8. Meniere's disease is diagnosed on the following criteria:
a. Vertigo
b. Fluctuating hearing loss
c. Tinnitus
d. Fullness in the ear
There is usually nausea and vomiting, the hearing usually worsens during an attack and the tinnitus also worsens. Earache is not a usual symptom.

9. An MRI Scan is usually advised in a patient of vertigo so as not to miss any major cause, one of which is an Acoustic Neuroma. I must emphasize that Acoustic Neuromas are rare and almost 99% of MRIs are normal. Acoustic Neuromas also have other symptoms depending upon their size. They are benign and extremely slow growing.
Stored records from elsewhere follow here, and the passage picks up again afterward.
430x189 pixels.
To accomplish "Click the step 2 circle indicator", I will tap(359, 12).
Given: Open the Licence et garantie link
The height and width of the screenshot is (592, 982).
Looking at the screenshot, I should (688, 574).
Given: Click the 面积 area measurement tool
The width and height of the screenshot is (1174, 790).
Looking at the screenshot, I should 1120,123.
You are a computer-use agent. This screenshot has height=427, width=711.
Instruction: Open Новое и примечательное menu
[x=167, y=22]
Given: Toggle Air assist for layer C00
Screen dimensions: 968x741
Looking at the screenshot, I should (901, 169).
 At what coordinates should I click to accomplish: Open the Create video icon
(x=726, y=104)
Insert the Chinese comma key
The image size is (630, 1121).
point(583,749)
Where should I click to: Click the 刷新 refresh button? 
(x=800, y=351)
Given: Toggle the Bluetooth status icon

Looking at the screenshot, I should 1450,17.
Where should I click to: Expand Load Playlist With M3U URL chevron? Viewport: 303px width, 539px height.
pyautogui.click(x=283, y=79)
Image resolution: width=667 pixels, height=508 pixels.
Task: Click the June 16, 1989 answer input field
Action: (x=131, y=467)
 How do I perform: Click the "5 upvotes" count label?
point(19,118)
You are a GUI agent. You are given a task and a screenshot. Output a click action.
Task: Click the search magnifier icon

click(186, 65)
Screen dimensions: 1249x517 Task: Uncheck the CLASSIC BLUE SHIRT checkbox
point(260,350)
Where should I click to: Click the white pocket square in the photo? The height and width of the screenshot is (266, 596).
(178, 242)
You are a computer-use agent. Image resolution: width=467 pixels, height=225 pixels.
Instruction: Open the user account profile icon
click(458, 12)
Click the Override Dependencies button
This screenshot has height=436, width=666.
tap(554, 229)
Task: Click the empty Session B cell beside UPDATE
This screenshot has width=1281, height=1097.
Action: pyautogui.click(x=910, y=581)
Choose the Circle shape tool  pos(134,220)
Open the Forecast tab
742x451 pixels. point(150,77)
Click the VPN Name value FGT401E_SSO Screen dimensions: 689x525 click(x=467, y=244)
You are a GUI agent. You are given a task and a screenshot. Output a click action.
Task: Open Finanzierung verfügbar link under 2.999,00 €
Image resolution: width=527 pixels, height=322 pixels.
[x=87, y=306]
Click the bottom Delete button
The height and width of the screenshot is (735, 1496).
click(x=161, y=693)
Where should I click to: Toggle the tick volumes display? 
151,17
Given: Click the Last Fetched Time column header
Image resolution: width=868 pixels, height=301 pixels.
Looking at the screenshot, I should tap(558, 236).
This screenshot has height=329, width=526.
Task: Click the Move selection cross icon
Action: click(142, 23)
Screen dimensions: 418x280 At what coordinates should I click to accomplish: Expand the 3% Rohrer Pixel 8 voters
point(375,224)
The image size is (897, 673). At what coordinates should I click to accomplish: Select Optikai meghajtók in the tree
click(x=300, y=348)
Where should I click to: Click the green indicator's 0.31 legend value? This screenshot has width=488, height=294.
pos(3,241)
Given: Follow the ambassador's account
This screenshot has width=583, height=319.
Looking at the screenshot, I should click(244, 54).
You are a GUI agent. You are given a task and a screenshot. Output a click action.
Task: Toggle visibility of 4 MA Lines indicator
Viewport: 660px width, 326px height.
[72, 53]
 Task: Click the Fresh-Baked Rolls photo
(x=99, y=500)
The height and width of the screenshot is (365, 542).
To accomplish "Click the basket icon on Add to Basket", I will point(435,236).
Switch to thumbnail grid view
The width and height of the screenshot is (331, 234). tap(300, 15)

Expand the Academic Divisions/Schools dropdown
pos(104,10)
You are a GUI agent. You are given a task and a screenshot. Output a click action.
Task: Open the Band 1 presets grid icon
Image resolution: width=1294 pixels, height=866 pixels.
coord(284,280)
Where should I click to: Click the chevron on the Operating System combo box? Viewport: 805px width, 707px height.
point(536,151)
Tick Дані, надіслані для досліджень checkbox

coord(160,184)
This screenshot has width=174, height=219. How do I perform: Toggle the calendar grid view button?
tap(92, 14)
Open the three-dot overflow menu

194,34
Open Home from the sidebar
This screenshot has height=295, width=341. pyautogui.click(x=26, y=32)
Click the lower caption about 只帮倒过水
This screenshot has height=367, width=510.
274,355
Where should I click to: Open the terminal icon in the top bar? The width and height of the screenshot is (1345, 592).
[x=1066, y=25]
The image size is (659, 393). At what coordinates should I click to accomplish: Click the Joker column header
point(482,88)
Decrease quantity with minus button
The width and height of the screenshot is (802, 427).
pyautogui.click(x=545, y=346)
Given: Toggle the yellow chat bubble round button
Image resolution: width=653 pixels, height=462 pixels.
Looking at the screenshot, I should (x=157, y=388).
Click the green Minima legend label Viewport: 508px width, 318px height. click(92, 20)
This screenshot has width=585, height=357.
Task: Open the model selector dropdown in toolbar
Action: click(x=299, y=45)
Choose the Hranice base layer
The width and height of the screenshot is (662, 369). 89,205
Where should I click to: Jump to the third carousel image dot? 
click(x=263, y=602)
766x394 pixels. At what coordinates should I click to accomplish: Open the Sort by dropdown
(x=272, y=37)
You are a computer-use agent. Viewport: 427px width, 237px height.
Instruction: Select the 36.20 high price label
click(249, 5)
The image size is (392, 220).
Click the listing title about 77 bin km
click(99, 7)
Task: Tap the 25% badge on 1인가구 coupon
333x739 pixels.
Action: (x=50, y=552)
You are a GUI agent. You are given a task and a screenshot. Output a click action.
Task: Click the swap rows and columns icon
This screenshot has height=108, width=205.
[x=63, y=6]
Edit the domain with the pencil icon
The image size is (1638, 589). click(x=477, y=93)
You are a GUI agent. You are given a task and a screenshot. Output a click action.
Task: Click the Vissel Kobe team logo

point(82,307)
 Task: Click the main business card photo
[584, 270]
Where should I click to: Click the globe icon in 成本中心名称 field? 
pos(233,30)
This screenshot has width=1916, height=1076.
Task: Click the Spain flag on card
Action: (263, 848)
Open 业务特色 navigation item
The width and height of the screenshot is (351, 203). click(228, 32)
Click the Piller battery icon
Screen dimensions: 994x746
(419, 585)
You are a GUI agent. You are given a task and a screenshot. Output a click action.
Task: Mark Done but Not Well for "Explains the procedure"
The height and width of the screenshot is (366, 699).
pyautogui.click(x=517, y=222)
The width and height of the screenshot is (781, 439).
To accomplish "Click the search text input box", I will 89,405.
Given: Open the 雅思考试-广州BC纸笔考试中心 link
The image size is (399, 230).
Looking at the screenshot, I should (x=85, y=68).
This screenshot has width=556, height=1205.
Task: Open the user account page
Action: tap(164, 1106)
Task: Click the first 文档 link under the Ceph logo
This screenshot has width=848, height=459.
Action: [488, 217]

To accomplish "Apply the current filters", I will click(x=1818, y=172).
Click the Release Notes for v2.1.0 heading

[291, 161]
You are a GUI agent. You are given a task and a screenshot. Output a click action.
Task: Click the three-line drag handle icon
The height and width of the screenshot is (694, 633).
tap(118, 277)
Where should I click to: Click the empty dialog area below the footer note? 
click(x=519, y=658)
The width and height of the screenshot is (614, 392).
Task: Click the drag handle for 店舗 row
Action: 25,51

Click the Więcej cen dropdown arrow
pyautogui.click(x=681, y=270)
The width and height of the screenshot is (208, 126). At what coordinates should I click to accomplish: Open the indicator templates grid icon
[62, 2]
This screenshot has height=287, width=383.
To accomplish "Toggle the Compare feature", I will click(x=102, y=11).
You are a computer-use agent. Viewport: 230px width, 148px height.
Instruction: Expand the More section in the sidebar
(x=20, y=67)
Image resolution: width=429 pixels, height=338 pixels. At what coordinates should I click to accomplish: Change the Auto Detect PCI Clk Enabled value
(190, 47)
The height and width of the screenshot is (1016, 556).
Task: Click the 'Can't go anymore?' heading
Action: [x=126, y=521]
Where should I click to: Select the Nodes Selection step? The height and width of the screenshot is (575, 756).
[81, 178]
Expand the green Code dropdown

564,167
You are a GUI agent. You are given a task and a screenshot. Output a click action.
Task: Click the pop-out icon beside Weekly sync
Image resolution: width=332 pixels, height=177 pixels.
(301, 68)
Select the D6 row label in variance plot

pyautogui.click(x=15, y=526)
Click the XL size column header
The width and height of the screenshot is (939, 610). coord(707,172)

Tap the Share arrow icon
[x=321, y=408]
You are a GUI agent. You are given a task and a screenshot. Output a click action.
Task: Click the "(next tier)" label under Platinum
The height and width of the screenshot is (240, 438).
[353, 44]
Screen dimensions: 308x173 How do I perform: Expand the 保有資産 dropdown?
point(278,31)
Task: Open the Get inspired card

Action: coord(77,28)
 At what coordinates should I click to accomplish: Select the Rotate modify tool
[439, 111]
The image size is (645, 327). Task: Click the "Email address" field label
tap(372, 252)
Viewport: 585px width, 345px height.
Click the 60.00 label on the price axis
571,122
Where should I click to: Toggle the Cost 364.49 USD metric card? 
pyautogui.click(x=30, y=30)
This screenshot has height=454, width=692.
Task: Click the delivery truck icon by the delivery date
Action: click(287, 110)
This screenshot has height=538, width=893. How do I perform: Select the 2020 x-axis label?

10. MRI Scans display anatomy and form, not function. The Eustachian tube is normally in a collapsed state. It can be voluntarily opened by yawning, swallowing, chewing gum, blowing your nose or performing the Valsalva maneuver. A Tympanogram and eardrum examination is more important.

11. Meniere's disease should normally respond to a salt restricted diet, acetazolamide (diamox) and betahistine (Vertin).

12. If you do go in for an MRI, try a 3 Tesla Scan. It may pick up the subtle changes due to Meniere's Disease in the inner ear. Labyrinthitis includes the cochlea nad results in loss of hearing. Hence your diagnosis cannot be labyrinthitis if you have no documented hearing loss. Vestibular Neuritis affects only the balance system and not hearing. Hence Vestibular Neuritis was more likely.

13. From your description, it is not Meniere's Disease. Your vertigo is most likely to be due to the following:
a. BPPV (Benign Paroxysmal Positional Vertigo). However a tendency to black out or dizziness on the move is rare.
b. Orthostatic hypotension (Postural Hypotension) (tendency to blackout).
c. Anemia (Low Hemoglobin) (tendency to black out).
d. Motion Sickness (dizziness in a car/ high speed).
e. Altitude Sickness

14. You should get Cervical spine X-rays to rule out cervical spine spondylosis. An MRI Scan will help rule out any neurological condition. You have Occipital Neuralgia and hence these conditions along with Vertbro-Basilar insufficiency (vascular compromise) must be ruled out.

15. There are many tests such as VNG (VideoNystagmoGraphy), testing for nystagmus (abnormal eye movements during an attack of vertigo) and many features such as direction of and fatiguablity of nystagmus. These can only be observed in a patient.

16. Kindly let me know the results of your tests. This will help in suggesting further treatment. BPPV can especially be cured.

I hope that I have answered your queries. If you have any further questions, I will be available to answer them.